>> begin DATA SHOWN
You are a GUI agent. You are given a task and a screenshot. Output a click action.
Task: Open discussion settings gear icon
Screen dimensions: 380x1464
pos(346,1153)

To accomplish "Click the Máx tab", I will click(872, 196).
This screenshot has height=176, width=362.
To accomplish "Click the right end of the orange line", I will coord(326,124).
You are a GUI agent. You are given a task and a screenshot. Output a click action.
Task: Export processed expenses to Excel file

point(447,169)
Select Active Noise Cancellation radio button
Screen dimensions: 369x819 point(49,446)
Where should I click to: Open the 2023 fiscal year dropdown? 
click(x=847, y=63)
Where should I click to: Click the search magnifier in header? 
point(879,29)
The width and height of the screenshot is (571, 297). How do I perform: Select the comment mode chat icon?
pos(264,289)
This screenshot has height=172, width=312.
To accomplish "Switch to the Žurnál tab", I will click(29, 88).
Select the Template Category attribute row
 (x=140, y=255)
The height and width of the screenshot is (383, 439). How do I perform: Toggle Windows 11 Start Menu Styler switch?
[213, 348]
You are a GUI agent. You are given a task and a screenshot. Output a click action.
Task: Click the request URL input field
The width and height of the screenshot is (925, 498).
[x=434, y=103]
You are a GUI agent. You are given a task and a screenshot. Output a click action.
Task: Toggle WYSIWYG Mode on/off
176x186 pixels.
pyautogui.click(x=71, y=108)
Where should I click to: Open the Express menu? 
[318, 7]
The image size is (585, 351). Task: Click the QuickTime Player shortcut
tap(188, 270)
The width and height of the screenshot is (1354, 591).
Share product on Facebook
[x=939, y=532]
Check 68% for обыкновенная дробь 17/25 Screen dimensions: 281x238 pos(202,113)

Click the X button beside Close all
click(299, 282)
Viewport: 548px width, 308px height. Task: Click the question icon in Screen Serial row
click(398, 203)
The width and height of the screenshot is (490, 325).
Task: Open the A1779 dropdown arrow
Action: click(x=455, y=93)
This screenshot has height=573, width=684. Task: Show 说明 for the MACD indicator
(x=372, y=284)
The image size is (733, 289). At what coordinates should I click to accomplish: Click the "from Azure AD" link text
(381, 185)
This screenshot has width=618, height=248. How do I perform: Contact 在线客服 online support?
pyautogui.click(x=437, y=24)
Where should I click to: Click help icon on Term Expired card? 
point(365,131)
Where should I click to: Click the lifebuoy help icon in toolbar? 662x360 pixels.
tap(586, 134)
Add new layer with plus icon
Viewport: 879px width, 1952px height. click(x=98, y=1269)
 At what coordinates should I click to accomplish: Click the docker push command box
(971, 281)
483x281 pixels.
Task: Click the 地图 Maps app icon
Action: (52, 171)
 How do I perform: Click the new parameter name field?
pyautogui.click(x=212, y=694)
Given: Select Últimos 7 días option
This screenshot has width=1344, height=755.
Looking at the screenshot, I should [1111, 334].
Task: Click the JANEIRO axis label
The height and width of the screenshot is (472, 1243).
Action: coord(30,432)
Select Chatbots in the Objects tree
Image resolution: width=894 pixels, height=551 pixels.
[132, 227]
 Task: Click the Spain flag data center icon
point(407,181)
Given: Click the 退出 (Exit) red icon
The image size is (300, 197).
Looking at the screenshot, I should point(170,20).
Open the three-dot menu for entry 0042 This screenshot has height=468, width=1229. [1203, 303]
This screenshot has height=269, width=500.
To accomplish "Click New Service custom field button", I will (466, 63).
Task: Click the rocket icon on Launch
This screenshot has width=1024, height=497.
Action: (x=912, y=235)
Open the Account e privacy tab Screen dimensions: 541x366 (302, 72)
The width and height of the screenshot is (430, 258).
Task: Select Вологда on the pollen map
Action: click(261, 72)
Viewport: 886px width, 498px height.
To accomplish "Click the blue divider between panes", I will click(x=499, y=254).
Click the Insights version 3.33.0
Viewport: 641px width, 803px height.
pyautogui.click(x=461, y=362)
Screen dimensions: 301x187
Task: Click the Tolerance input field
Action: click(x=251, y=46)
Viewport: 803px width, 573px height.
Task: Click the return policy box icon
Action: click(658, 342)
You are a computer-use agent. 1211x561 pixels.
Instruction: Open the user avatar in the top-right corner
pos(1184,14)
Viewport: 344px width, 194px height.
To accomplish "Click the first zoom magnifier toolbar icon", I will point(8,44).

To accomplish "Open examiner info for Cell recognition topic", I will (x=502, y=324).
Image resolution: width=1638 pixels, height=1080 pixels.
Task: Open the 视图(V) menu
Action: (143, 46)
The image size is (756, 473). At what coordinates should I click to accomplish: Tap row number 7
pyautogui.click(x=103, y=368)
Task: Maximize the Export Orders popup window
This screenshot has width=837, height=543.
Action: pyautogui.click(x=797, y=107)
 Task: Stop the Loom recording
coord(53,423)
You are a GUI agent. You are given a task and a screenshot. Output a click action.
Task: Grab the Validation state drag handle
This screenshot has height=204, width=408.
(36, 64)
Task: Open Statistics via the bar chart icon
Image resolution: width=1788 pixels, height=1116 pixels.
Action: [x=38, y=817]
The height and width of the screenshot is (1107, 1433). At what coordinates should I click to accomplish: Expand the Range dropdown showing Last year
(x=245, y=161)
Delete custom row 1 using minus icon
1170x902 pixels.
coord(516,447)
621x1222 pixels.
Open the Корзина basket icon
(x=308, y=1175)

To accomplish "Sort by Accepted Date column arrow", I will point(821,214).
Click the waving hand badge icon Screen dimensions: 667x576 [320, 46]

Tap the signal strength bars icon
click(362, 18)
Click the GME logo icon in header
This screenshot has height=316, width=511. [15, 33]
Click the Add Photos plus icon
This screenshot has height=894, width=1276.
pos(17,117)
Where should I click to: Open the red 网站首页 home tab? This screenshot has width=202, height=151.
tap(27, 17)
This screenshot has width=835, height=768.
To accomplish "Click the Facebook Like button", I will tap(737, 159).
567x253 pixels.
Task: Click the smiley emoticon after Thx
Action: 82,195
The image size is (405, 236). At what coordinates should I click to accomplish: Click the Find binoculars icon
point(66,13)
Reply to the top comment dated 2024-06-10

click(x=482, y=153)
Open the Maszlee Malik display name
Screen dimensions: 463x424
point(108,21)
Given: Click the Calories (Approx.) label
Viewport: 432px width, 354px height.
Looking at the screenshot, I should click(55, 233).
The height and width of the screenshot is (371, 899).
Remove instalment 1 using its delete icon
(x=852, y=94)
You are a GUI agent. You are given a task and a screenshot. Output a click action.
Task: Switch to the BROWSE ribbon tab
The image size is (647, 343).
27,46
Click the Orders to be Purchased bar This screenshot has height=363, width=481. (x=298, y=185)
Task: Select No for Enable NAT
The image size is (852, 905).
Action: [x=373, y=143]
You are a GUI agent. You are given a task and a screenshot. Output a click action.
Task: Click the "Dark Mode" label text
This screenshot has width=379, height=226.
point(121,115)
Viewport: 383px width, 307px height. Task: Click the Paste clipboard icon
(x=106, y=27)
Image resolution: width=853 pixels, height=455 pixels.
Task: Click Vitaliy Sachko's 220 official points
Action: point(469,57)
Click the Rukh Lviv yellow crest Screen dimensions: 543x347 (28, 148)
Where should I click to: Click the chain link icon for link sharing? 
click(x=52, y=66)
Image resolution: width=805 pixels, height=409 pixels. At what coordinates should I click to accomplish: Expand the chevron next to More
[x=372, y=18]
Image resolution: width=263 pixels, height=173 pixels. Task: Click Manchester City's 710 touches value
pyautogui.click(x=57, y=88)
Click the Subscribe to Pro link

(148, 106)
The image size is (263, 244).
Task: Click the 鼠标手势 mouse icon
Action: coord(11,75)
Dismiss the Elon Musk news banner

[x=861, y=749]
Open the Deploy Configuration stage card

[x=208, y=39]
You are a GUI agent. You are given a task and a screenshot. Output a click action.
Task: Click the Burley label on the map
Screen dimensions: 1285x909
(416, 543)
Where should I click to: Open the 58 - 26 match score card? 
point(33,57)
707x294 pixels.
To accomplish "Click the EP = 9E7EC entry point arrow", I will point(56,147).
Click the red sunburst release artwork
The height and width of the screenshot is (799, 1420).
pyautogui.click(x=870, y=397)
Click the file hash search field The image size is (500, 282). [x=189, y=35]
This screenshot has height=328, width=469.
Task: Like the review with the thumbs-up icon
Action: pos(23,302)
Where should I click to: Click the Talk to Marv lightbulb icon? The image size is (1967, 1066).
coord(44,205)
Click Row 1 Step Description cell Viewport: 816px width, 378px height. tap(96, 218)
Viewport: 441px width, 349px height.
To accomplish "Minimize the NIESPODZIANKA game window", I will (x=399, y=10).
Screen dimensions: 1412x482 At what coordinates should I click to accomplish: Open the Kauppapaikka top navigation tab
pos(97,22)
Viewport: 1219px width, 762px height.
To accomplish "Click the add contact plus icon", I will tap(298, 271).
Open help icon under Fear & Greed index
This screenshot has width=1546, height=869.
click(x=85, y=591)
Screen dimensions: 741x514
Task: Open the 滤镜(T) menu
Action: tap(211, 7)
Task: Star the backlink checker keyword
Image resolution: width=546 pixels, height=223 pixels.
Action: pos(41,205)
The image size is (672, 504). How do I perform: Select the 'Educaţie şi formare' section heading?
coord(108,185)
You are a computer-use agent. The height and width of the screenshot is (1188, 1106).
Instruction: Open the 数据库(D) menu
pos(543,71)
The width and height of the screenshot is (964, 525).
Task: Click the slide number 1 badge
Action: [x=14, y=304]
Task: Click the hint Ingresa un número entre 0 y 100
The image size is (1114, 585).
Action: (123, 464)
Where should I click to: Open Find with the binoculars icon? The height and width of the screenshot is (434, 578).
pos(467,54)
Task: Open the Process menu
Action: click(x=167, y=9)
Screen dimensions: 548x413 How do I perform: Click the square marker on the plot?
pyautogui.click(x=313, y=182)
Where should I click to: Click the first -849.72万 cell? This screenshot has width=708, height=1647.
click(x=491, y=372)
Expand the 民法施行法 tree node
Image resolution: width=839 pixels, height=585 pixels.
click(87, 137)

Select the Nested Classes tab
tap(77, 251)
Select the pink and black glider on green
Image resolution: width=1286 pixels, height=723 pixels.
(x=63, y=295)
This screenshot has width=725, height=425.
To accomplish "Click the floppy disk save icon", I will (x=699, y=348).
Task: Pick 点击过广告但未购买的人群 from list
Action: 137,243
>> end DATA SHOWN
#### YOUR INSTRUCTIONS
Copy out these lines character for character, everything from the start of the lines down to the one containing "will click(872, 196).".

#### THE COMPLETED TASK
You are a GUI agent. You are given a task and a screenshot. Output a click action.
Task: Open discussion settings gear icon
Screen dimensions: 380x1464
pos(346,1153)

To accomplish "Click the Máx tab", I will click(872, 196).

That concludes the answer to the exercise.